§ Description of the task: Lines with the word "will": copy all of them from the entries below.

§ Dataset content:
--

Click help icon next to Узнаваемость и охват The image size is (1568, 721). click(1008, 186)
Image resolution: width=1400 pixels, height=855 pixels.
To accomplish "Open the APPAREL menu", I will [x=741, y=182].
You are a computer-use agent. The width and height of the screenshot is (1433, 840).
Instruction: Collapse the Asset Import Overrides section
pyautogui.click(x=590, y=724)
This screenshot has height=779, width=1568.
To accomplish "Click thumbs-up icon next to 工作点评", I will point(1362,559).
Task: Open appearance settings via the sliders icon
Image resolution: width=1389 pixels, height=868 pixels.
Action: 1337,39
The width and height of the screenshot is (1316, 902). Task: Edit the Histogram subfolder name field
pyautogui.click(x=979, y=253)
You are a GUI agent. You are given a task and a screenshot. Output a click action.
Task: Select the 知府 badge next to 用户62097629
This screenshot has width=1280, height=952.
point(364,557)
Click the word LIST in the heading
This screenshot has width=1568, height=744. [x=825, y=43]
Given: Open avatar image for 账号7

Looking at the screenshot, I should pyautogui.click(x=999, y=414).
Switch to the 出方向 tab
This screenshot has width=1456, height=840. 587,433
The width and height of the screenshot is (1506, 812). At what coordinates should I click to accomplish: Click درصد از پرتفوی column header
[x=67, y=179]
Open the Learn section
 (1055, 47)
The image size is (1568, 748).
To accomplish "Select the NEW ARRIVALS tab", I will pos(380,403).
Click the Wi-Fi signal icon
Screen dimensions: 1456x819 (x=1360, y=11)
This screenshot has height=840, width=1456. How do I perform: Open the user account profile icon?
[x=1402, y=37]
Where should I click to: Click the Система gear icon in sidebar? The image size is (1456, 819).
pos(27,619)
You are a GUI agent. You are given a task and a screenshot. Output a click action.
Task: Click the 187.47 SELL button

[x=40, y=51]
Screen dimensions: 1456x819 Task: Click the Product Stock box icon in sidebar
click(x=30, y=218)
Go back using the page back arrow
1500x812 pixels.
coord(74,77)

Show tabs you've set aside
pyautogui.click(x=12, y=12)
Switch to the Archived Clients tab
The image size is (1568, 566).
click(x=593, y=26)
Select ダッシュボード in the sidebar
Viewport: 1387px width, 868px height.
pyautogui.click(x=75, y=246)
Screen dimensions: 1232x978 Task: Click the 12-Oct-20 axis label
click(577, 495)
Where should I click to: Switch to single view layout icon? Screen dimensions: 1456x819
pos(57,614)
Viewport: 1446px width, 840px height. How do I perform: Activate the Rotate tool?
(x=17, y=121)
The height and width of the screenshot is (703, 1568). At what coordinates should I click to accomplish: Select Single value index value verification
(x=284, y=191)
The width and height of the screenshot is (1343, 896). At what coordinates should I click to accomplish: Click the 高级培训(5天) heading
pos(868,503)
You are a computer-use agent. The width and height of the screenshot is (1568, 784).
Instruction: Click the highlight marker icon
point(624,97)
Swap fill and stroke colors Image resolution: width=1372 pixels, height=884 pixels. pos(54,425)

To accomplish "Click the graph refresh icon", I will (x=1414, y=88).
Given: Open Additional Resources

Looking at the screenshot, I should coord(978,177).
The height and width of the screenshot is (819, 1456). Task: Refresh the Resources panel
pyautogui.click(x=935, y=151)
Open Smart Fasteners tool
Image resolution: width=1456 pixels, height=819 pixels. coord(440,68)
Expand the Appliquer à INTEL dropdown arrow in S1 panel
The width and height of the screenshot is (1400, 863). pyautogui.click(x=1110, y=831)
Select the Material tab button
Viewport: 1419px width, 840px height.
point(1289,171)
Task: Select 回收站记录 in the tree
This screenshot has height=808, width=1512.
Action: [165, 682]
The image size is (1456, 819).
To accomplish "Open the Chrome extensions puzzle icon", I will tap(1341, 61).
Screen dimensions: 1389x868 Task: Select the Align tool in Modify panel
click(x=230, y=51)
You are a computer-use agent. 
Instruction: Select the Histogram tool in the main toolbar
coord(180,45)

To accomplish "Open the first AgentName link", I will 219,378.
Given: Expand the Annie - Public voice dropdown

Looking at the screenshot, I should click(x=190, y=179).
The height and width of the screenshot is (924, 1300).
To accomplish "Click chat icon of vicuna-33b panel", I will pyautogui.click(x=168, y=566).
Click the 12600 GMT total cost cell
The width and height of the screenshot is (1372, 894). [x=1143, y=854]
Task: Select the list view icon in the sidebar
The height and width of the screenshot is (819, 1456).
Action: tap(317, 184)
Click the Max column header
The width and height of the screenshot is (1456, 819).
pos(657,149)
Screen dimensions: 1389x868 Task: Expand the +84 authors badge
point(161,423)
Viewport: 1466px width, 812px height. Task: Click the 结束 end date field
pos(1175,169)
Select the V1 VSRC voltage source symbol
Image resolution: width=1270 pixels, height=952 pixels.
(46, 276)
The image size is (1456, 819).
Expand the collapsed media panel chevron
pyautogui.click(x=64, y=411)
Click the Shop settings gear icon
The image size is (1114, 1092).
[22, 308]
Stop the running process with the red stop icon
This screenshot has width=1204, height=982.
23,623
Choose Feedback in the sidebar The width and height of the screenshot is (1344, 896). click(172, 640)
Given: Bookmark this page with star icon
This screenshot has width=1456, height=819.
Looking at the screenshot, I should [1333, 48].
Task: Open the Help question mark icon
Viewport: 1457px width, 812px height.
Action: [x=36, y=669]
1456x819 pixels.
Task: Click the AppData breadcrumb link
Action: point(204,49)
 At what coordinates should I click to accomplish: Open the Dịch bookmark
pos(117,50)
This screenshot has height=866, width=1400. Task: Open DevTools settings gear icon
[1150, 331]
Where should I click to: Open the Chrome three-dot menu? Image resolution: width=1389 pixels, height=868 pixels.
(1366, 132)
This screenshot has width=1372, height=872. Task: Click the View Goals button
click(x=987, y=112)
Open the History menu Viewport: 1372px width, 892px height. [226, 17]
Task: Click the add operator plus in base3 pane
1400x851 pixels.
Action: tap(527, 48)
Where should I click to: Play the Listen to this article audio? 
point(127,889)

--

§ Result of this exercise:
To accomplish "Open the APPAREL menu", I will [x=741, y=182].
To accomplish "Click thumbs-up icon next to 工作点评", I will point(1362,559).
To accomplish "Select the NEW ARRIVALS tab", I will pos(380,403).
To accomplish "Click the graph refresh icon", I will (x=1414, y=88).
To accomplish "Open the Chrome extensions puzzle icon", I will tap(1341, 61).
To accomplish "Open the first AgentName link", I will 219,378.
To accomplish "Click chat icon of vicuna-33b panel", I will pyautogui.click(x=168, y=566).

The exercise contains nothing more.